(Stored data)

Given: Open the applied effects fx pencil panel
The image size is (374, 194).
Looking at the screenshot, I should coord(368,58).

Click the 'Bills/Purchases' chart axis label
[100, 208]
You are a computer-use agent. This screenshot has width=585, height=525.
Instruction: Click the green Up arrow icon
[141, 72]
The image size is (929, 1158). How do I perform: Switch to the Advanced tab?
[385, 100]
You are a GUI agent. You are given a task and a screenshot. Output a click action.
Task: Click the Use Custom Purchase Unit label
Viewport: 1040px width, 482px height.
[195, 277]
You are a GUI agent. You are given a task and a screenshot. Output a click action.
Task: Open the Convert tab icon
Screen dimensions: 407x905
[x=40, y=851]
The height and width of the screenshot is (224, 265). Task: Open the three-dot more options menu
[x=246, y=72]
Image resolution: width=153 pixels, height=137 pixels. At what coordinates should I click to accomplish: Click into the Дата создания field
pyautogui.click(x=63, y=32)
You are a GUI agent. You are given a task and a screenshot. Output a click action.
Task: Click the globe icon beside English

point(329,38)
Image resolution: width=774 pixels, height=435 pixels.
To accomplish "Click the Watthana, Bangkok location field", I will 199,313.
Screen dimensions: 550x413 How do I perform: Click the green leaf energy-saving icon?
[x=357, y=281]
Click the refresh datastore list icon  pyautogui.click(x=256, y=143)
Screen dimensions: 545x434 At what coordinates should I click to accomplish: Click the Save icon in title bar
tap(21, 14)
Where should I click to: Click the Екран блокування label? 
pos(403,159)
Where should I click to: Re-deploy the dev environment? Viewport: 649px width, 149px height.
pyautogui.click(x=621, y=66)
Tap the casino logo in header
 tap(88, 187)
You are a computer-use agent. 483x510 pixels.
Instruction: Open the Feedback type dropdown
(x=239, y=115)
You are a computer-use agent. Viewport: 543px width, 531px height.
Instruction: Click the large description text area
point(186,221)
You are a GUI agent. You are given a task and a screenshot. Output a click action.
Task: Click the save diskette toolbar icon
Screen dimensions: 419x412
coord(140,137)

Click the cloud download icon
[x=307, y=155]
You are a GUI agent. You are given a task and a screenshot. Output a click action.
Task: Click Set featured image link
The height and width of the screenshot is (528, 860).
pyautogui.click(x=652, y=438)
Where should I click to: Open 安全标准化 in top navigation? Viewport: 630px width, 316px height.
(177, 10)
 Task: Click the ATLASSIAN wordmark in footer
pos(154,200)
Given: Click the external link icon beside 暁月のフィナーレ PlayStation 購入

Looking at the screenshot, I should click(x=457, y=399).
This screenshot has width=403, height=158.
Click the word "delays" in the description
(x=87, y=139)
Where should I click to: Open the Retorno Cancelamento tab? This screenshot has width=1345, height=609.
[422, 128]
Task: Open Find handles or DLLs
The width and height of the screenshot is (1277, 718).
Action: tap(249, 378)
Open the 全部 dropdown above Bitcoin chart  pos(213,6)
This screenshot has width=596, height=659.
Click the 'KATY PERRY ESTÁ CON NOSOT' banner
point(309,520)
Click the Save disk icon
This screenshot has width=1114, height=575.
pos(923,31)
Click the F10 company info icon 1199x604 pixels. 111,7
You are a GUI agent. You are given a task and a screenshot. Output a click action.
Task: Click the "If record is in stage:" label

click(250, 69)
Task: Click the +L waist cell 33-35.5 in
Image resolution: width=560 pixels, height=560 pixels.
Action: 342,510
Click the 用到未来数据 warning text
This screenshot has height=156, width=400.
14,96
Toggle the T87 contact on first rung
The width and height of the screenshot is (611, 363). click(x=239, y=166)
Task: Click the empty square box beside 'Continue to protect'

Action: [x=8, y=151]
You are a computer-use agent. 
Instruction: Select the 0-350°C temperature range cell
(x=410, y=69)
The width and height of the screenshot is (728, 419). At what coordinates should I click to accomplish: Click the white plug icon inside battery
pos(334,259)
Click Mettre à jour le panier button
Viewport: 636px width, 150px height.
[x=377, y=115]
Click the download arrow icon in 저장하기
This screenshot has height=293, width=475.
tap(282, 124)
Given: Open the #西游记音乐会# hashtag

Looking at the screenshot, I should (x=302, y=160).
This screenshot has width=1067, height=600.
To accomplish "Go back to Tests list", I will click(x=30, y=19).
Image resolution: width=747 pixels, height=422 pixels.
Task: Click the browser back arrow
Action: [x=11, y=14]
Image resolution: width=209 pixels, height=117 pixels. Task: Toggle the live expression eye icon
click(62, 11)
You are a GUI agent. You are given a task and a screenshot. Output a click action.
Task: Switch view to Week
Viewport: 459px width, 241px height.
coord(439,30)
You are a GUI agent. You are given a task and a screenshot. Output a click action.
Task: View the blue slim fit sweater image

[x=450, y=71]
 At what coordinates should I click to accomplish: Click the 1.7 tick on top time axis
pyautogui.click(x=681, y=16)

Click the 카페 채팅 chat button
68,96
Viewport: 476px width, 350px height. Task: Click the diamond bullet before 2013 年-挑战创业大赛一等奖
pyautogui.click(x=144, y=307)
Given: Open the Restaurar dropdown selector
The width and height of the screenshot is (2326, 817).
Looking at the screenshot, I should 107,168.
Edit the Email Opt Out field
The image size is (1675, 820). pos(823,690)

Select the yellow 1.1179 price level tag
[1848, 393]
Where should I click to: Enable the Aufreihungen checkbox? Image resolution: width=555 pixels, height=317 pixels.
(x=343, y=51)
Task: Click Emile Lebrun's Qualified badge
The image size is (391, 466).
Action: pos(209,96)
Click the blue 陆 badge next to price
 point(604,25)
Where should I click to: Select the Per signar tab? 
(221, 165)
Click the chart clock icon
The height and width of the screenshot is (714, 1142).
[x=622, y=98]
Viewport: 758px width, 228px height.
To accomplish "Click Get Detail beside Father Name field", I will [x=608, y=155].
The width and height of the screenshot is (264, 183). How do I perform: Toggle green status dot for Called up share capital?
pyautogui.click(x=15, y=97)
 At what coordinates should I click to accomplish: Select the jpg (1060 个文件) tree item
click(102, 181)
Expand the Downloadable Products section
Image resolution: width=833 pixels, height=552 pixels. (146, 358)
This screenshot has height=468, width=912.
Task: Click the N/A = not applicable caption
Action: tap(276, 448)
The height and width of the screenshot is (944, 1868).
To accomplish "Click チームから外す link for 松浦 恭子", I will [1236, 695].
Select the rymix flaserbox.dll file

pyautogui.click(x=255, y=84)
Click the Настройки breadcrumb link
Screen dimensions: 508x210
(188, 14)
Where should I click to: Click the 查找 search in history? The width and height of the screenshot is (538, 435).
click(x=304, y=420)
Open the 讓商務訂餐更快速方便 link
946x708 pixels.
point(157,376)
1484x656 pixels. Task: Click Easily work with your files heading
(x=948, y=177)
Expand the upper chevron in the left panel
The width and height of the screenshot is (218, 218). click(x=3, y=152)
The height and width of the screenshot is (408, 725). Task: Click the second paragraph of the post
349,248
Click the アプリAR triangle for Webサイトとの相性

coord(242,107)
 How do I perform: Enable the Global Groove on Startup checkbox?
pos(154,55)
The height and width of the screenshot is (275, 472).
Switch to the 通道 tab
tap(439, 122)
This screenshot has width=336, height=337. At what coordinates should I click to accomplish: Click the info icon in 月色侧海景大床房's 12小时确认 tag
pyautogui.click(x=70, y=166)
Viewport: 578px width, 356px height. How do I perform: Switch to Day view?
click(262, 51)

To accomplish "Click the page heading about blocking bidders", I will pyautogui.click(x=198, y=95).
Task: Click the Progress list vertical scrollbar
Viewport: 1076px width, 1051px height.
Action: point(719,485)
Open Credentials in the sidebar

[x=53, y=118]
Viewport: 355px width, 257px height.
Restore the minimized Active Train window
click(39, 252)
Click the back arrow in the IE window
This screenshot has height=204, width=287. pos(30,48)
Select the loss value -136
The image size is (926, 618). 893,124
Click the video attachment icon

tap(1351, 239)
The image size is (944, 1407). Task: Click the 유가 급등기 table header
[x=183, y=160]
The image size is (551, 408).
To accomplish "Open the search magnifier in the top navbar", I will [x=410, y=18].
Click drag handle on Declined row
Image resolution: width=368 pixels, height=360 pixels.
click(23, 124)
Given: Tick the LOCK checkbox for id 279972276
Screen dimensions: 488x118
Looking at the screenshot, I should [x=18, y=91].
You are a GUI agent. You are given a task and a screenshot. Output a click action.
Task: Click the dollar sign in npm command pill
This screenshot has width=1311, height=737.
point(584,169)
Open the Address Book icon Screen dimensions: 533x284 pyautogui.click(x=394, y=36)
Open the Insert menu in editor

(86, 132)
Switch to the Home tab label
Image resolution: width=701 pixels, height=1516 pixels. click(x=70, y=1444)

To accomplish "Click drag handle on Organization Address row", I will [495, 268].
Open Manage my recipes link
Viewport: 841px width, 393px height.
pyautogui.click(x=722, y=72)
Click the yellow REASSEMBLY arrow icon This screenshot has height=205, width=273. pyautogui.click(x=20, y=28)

YOUR TASK |
Above are the records; copy each line from them that includes the string "computer".

YOUR SOLUTION |
You are a computer-use agent. This screenshot has width=585, height=525.
You are a computer-use agent. 483x510 pixels.
You are a computer-use agent. Viewport: 543px width, 531px height.
You are a computer-use agent. 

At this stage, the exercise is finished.